Assessment and findings

The landlord’s response to the resident’s report that he was unhappy the landlord had written to him about a fire safety inspection

  1. The landlord’s explanation was reasonable that it had obligations under its lease with F and the resident had obligations to the landlord under his lease.
  2. Under the resident’s lease, the resident must:
    1. allow access to the landlord (and its agents) to look at the condition of the property.
    2. comply with any regulations from the landlord and superior landlord .. for the safety of the building and so the landlord could carry out its obligations under the lease or its lease with F.
  3. The flat door was part of the property let by the landlord to the resident.
  4. Also under the resident’s lease, the landlord:
    1. must comply with the obligations in its lease with F and to take reasonable steps to ensure F and the MA and G complied with theirs.
    2. had the right to enter the property to inspect the condition of the flat.
  5. Under the lease between F, MA, and the landlord, the landlord had an obligation to give access for F, MA, and its agents to view the condition of the property.
  6. The main purpose of the landlord’s letter 8 April 2024 was to ensure access to inspect the fire doors. It was not disputed that fire safety was of great importance. While the ultimate responsibility under the fire safety legislation was that of F, the landlord and the MA had a role to play to ensure fire safety. The landlord also had an obligation to give access to the property to F and MA and the resident had an obligation to the landlord to give access.
  7. The resident’s request for escalation explained his underlying concern, that he had achieved, and wished to retain, direct communication with F and its MA. We understand that the resident had had difficulty in his communication with F and MA. However, the landlord was entitled to continue communicating with the resident as it saw fit where it had obligations to comply with. Even if there was no specific obligation it was complying with, there was nothing to prevent the landlord reasonably writing to residents where it had good management reasons to do so, for example, as regards fire safety. Moreover, since the landlord had an obligation to enforce F’s covenants, there may be good reason for the landlord to be kept informed of any issues arising in the building. This would not prevent continued direct communication with F and its MA. It was therefore reasonable that the landlord said it would continue to send communications, but only where they related to its responsibilities as the resident’s landlord.
  8. The landlord did not address the contradiction between its earlier emails.

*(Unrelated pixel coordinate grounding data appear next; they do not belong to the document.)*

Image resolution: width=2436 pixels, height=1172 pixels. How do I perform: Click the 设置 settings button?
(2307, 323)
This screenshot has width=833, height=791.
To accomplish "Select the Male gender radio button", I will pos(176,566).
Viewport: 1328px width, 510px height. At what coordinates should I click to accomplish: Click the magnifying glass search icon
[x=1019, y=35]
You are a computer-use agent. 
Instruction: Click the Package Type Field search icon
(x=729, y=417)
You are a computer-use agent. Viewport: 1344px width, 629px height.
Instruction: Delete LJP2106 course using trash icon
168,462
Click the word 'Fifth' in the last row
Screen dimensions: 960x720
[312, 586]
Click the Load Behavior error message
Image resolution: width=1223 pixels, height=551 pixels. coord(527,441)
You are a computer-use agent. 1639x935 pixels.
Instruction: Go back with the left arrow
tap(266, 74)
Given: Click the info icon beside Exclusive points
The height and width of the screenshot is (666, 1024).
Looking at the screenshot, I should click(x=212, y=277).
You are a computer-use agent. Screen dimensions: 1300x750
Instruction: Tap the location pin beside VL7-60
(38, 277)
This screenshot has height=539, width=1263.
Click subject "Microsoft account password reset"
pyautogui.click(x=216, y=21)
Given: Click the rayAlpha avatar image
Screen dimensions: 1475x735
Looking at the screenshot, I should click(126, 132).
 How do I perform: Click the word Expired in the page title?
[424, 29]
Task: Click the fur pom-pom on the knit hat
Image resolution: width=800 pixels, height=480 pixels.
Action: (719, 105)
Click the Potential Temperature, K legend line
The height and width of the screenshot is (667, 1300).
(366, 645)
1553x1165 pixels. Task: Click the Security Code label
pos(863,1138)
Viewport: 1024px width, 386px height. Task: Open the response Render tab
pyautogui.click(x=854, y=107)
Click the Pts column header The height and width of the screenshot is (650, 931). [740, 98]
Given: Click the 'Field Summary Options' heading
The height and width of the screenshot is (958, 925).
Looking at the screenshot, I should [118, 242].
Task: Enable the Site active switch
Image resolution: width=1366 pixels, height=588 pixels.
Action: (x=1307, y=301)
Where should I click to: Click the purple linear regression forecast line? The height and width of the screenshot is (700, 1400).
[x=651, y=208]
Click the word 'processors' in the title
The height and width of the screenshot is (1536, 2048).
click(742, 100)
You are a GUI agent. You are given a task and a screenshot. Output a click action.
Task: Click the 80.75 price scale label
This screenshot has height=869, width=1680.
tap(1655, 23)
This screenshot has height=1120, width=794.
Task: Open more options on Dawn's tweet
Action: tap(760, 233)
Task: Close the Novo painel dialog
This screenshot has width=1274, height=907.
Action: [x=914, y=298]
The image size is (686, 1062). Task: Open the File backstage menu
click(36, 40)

The landlord’s email of 20 March 2023 directed the resident to the MA in relation to parking queries. If the MA did not reply, the resident could then raise a complaint with the MA The landlord’s email of 25 August 2023, however, directed the resident to itself, whether in relation to the property or building. It asked the resident not to contact the MA. This was confusing. The landlord should ensure that it is clear and does not provide contradictory advice. While frustrating for the resident, we do not find this had a significant impact on the resident but we will make a recommendation.
  9. On 22 December 2023, the MA wrote to the residents stating that service charge queries could go to the landlord who would refer them to the MA. It acknowledged that the landlord had not forwarded its messages to residents in a timely manner and was working to resolve this. It then set out communication routes. It said residents should write to the MA about issues including “fire.. updates restricted to updates on the building only”. Service charge queries should go to the landlord. The arrangements were complex. However, given the request for access was not an “update”, we did not think writing to the resident simply regarding access for a fire door inspection of the property (which issue concerned both fire safety and the leased flat itself) was in contradiction with this protocol. While F was responsible for fire safety, the front door fell within the responsibility of the landlord’s, and the leaseholder’s responsibility to the landlord. In any event, the communication arrangement was so that the resident knew who to contact rather than a restriction on the landlord.
  10. In our view, it was reasonable that the landlord wrote to the resident regarding access, given the importance of the issue and given the resident’s obligation owed to the landlord to allow access and the landlord’s own obligation to give access to the property to F and the MA. The resident has told us of a wider background to the complaint, which his request for escalation partly alluded to. However, these issues fell outside this particular complaint. While we see the resident’s point and understand his frustration about communication with F and its MA, we did not see evidence of the landlord’s email of 8 April 2024 actually impeded communication between him and F and its MA. In all of the circumstances, we find no maladministration in relation to the resident’s complaint.

The landlord’s complaint handling

  1. The landlord acknowledged that it had made an error in treating the resident’s email of 8 April 2024 as an enquiry rather than a complaint. Not every email sent though a complaints webform will be an expression of dissatisfaction rather than an enquiry. The list of its policy examples were not exhaustive. However, in our view, it was unreasonable that the landlord considered the message an enquiry or a request for a service. This is because the resident stated he was unhappy about receiving the landlord’s letter. While how the landlord answered it did not make a difference to the outcome, it made a difference to the process and added to the resident’s frustration.
  2. The delays in responding to the resident were inappropriate as they did not comply with the landlord’s policy. In particular, the Stage 2 response was several weeks late. The response was, in the main, the same as its Stage 1 response so the reasons for the delay were not clear.
  3. However, the landlord, in its Stage 2 response, apologised for the frustrations and delays the resident had experienced and offered its maximum compensation under its policy. This was reasonable. We consider the apology and the offer of compensation of £150 to be reasonable redress for the landlord’s complaint handling.

Determination

  1. In accordance with Paragraph 52 of the Housing Ombudsman Scheme, there was no maladministration in relation to the landlord’s response to the resident’s report that he was unhappy the landlord had written to him about a fire safety inspection.
  2. In accordance with Paragraph 53.b of the Housing Ombudsman Scheme, in the Ombudsman’s view, there was reasonable redress in relation to the landlord’s complaint handling and satisfactorily resolved the resident’s complaint.

Recommendations

  1. The Ombudsman makes the following recommendations:
    1. The landlord should confirm that any communication about issues in the communal parts of the property should be between the resident and F/MA, unless there is good reason to do otherwise, such as the landlord complying with its legal obligations to F.
    2. The landlord should pay the resident the sum of £150 in accordance with its Stage 2 response if it has not done so already.
  2. The landlord should feedback to the Ombudsman of its intentions regarding these recommendations within 4 weeks of this report.